Request: Please format every one of the lines below as a JSON list of strings, with one string per line and blank lines skipped.

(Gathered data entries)

== Segment start ==

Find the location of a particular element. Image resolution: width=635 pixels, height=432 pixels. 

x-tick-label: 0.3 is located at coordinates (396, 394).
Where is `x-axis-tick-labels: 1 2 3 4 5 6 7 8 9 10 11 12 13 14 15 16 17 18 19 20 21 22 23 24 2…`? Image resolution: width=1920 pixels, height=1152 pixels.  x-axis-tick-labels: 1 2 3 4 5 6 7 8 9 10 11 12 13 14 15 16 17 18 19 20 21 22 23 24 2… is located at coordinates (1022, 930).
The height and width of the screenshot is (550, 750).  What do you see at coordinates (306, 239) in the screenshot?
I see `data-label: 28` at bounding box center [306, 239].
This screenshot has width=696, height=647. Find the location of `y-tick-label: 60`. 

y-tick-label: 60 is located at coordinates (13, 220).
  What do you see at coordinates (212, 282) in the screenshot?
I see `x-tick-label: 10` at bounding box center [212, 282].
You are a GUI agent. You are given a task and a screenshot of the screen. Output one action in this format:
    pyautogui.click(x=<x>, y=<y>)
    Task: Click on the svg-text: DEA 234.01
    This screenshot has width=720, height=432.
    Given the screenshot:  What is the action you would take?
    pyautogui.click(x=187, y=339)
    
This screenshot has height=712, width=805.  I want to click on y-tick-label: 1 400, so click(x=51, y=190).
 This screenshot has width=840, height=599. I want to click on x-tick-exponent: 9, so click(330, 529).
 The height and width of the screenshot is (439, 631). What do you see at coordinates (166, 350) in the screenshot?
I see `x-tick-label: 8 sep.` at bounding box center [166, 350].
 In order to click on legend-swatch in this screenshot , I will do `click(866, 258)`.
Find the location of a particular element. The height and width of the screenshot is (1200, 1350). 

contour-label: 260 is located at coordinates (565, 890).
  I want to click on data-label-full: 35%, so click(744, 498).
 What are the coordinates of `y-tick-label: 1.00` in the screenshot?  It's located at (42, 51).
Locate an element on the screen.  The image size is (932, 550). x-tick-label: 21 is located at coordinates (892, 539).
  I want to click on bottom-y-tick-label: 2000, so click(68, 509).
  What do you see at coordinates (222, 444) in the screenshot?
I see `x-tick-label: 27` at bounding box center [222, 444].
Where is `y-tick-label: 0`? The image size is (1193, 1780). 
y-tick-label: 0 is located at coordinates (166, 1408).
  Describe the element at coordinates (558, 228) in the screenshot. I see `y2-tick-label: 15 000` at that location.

== Segment end ==

Exercise response:
[
  "Find the location of a particular element. Image resolution: width=635 pixels, height=432 pixels. ",
  "x-tick-label: 0.3 is located at coordinates (396, 394).",
  "Where is `x-axis-tick-labels: 1 2 3 4 5 6 7 8 9 10 11 12 13 14 15 16 17 18 19 20 21 22 23 24 2…`? Image resolution: width=1920 pixels, height=1152 pixels.  x-axis-tick-labels: 1 2 3 4 5 6 7 8 9 10 11 12 13 14 15 16 17 18 19 20 21 22 23 24 2… is located at coordinates (1022, 930).",
  "The height and width of the screenshot is (550, 750).  What do you see at coordinates (306, 239) in the screenshot?",
  "I see `data-label: 28` at bounding box center [306, 239].",
  "This screenshot has width=696, height=647. Find the location of `y-tick-label: 60`. ",
  "y-tick-label: 60 is located at coordinates (13, 220).",
  "  What do you see at coordinates (212, 282) in the screenshot?",
  "I see `x-tick-label: 10` at bounding box center [212, 282].",
  "You are a GUI agent. You are given a task and a screenshot of the screen. Output one action in this format:",
  "    pyautogui.click(x=<x>, y=<y>)",
  "    Task: Click on the svg-text: DEA 234.01",
  "    This screenshot has width=720, height=432.",
  "    Given the screenshot:  What is the action you would take?",
  "    pyautogui.click(x=187, y=339)",
  "This screenshot has height=712, width=805.  I want to click on y-tick-label: 1 400, so click(x=51, y=190).",
  " This screenshot has width=840, height=599. I want to click on x-tick-exponent: 9, so click(330, 529).",
  " The height and width of the screenshot is (439, 631). What do you see at coordinates (166, 350) in the screenshot?",
  "I see `x-tick-label: 8 sep.` at bounding box center [166, 350].",
  " In order to click on legend-swatch in this screenshot , I will do `click(866, 258)`.",
  "Find the location of a particular element. The height and width of the screenshot is (1200, 1350). ",
  "contour-label: 260 is located at coordinates (565, 890).",
  "  I want to click on data-label-full: 35%, so click(744, 498).",
  " What are the coordinates of `y-tick-label: 1.00` in the screenshot?  It's located at (42, 51).",
  "Locate an element on the screen.  The image size is (932, 550). x-tick-label: 21 is located at coordinates (892, 539).",
  "  I want to click on bottom-y-tick-label: 2000, so click(68, 509).",
  "  What do you see at coordinates (222, 444) in the screenshot?",
  "I see `x-tick-label: 27` at bounding box center [222, 444].",
  "Where is `y-tick-label: 0`? The image size is (1193, 1780). ",
  "y-tick-label: 0 is located at coordinates (166, 1408).",
  "  Describe the element at coordinates (558, 228) in the screenshot. I see `y2-tick-label: 15 000` at that location."
]